Staff at Rikers Island continue using force like head strikes and chokeholds against inmates in an “unabated fashion” and aren’t disciplined promptly for such incidents, according to a report released Monday by the jail complex’s independent monitor.

The report is the third released by the monitor, who is tasked with overseeing various changes to the jail complex as part of a settlement to a federal civil-rights lawsuit. The lawsuit was joined by the U.S. attorney’s office in Manhattan.

“Hard-impact force likewise continues at an alarming rate in the form of head strikes, wall slams, and violent takedowns often involving neck/chokeholds,” the report says, adding that in some cases these incidents aren’t reported and in others they aren’t reported accurately.

One prevalent use of force involves the overuse of pepper spray, according to the report. The report gives several examples, including one where a partially clad female inmate accused of being “disruptive” was pinned to a wall with a shield. One officer put her in a chokehold and pulled her hair while a captain repeatedly sprayed her, it says. A video of the incident shows the inmate bleeding on the floor, and the report says she wasn’t treated until five hours later.

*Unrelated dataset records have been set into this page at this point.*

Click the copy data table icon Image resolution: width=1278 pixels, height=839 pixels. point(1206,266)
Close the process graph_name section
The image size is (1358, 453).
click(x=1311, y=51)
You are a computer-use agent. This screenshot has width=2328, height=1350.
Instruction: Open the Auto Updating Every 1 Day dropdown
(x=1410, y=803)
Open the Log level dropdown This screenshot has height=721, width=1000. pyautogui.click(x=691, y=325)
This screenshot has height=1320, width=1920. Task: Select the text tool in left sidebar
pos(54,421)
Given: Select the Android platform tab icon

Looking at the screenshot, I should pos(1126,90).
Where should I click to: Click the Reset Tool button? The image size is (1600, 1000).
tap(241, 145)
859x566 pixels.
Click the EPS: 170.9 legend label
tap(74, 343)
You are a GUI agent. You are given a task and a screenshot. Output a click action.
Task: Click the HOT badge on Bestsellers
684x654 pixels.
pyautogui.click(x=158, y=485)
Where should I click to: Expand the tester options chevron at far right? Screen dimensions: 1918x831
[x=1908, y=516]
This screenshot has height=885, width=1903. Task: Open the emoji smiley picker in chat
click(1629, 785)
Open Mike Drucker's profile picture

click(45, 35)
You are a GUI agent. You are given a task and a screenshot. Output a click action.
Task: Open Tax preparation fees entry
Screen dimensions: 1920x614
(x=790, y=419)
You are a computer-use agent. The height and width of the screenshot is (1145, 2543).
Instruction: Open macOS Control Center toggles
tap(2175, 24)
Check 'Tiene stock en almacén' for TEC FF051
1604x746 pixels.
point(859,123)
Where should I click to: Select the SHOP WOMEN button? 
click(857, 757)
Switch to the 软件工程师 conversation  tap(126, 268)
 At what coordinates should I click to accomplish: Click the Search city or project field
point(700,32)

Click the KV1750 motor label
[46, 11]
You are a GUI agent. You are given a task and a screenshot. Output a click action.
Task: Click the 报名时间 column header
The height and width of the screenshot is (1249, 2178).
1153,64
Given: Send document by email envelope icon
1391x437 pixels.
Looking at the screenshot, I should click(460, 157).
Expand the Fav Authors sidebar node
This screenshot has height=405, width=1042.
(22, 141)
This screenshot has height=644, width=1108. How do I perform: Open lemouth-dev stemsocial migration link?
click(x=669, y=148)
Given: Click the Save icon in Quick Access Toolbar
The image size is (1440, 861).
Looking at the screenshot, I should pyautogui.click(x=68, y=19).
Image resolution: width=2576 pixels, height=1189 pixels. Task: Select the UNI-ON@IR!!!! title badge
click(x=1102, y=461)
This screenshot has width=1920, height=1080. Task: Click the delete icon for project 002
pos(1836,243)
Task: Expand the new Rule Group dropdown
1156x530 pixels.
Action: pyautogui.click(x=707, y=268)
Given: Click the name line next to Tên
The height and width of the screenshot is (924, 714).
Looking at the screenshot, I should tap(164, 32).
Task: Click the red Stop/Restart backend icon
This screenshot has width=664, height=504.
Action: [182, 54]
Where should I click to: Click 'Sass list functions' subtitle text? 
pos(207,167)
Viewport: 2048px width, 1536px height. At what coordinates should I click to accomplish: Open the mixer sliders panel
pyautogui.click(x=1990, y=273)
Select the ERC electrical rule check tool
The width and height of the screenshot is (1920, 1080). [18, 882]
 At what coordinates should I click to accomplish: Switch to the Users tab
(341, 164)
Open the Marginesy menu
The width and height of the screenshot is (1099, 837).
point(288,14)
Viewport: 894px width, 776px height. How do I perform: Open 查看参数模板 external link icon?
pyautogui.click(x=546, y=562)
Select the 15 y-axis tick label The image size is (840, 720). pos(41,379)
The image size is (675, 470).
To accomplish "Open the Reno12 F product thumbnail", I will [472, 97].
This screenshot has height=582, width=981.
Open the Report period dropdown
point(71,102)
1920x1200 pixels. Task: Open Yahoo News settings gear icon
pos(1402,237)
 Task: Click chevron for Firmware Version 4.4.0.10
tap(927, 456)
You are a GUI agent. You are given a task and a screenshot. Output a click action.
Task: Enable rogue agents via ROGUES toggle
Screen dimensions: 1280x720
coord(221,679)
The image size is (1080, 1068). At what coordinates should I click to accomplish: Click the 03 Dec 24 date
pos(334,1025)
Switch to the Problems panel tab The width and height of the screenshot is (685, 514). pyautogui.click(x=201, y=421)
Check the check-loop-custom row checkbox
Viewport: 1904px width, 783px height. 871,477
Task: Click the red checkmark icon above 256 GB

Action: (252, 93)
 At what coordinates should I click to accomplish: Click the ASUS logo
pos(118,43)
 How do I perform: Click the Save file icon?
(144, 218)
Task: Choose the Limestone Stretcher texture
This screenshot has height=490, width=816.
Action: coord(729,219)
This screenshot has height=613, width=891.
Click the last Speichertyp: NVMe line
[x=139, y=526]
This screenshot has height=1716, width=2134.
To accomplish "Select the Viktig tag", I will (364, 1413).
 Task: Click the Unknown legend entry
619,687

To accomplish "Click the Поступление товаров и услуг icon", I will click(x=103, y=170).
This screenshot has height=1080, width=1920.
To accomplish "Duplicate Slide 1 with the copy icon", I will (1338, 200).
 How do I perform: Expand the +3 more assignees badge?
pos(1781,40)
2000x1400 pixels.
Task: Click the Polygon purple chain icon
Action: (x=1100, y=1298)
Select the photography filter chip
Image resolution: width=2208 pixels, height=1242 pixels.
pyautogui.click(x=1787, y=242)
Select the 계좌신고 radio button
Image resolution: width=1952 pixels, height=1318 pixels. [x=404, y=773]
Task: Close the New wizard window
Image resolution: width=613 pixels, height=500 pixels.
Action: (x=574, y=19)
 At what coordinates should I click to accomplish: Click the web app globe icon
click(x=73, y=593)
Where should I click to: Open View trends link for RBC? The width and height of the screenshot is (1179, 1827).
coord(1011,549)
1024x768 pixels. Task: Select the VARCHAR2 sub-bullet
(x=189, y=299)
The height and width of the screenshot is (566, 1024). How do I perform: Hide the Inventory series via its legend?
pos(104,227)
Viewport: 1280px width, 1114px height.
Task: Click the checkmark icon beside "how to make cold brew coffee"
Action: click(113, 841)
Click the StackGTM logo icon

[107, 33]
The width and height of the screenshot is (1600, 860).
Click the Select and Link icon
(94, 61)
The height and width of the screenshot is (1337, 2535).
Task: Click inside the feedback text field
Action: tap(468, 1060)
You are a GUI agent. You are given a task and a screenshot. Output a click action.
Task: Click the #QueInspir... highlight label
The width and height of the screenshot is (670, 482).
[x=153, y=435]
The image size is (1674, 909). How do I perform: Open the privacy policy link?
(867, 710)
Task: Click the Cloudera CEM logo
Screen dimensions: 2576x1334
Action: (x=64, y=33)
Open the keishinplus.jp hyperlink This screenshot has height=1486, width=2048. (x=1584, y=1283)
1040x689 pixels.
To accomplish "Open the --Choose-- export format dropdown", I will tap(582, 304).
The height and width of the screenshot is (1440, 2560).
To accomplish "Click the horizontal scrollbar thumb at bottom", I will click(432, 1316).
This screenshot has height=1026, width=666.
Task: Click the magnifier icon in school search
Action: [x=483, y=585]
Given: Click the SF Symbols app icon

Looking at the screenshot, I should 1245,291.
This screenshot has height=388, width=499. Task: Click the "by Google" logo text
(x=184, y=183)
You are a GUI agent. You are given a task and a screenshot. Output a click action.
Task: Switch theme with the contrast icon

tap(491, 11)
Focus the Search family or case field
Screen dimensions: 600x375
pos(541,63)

Department of Correction Commissioner Joseph Ponte said in a statement that the department was moving quickly to fix the issues identified by the monitor. But he said the department had made “great strides” at the facilities that housed the system’s youngest inmates, and uses of force at those facilities were the lowest in years.

He said the department had set reforms beyond those required by the settlement “in order to create a culture of safety for officers and inmates across city jails.”

Mary Lynne Werlwas, a Legal Aid Society lawyer who represented the plaintiffs in the class-action suit, called the findings deeply disappointing. “But on a deeper level, progress requires a fundamental shift in the culture of impunity for misconduct and mismanagement,” she said in statement. “It is that culture that will remain long after Rikers Island is shuttered if it is not faced squarely and robustly right now.”

The union representing correction officers didn’t respond to a request for comment.

On Friday, a separate panel issued a report calling for the closure of Rikers Island and building smaller, borough-based jails in its place. New York City Mayor Bill de Blasio, a Democrat, also said Friday he is in favor of closing the complex.